- _What to work on_
Output nothing but the lines from the first line of the entries to the line with "Task: Click the List View Controls gear icon", inclusive, exactly as they read.

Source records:
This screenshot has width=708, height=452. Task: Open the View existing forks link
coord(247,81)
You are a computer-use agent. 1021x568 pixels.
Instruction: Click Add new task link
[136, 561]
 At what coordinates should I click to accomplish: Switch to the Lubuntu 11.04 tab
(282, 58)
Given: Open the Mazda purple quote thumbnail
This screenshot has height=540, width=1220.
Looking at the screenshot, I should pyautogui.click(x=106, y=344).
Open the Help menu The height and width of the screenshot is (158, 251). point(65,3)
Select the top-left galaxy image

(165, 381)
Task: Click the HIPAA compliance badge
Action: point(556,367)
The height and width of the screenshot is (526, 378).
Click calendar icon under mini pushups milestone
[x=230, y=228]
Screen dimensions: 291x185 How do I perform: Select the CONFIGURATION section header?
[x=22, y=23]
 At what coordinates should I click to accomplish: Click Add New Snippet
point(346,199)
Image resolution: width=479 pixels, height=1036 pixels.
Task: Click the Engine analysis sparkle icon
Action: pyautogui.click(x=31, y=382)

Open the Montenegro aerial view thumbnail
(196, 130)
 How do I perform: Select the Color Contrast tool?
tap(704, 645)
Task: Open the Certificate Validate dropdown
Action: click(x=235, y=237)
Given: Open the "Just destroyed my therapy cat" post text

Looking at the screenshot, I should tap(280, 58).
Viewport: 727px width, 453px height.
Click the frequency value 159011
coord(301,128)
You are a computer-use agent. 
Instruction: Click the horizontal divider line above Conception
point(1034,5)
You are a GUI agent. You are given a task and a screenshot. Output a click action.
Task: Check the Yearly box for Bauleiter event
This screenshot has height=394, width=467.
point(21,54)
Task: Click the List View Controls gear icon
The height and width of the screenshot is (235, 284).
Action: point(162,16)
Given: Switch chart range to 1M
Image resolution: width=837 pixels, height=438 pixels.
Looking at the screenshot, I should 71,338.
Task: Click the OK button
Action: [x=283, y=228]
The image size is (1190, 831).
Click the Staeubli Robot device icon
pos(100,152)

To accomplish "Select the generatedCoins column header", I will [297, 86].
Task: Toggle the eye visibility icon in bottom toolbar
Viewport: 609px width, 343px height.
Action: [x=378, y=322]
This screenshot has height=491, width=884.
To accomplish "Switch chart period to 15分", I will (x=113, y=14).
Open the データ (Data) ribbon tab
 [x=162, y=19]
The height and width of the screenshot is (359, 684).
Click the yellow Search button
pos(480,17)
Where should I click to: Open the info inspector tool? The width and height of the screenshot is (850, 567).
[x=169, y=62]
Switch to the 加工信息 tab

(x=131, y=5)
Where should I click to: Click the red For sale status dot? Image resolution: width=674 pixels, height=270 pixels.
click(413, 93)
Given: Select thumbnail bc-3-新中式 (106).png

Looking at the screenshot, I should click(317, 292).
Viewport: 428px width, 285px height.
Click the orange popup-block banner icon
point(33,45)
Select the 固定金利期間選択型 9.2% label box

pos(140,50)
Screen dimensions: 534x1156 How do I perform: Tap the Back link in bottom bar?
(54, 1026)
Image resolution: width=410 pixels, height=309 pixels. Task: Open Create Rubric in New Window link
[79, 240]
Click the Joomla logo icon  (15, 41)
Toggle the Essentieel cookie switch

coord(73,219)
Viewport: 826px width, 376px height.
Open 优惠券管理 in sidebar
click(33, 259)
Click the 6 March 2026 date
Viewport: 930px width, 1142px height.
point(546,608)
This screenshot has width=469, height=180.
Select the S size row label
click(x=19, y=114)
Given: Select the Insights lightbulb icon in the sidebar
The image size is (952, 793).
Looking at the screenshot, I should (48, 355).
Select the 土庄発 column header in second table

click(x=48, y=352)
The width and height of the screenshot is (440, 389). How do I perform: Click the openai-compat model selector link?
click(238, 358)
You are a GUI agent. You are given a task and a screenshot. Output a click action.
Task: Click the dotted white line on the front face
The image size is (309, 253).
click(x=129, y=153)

- _Task output_
This screenshot has width=708, height=452. Task: Open the View existing forks link
coord(247,81)
You are a computer-use agent. 1021x568 pixels.
Instruction: Click Add new task link
[136, 561]
 At what coordinates should I click to accomplish: Switch to the Lubuntu 11.04 tab
(282, 58)
Given: Open the Mazda purple quote thumbnail
This screenshot has height=540, width=1220.
Looking at the screenshot, I should pyautogui.click(x=106, y=344).
Open the Help menu The height and width of the screenshot is (158, 251). point(65,3)
Select the top-left galaxy image

(165, 381)
Task: Click the HIPAA compliance badge
Action: point(556,367)
The height and width of the screenshot is (526, 378).
Click calendar icon under mini pushups milestone
[x=230, y=228]
Screen dimensions: 291x185 How do I perform: Select the CONFIGURATION section header?
[x=22, y=23]
 At what coordinates should I click to accomplish: Click Add New Snippet
point(346,199)
Image resolution: width=479 pixels, height=1036 pixels.
Task: Click the Engine analysis sparkle icon
Action: pyautogui.click(x=31, y=382)

Open the Montenegro aerial view thumbnail
(196, 130)
 How do I perform: Select the Color Contrast tool?
tap(704, 645)
Task: Open the Certificate Validate dropdown
Action: click(x=235, y=237)
Given: Open the "Just destroyed my therapy cat" post text

Looking at the screenshot, I should tap(280, 58).
Viewport: 727px width, 453px height.
Click the frequency value 159011
coord(301,128)
You are a computer-use agent. 
Instruction: Click the horizontal divider line above Conception
point(1034,5)
You are a GUI agent. You are given a task and a screenshot. Output a click action.
Task: Check the Yearly box for Bauleiter event
This screenshot has height=394, width=467.
point(21,54)
Task: Click the List View Controls gear icon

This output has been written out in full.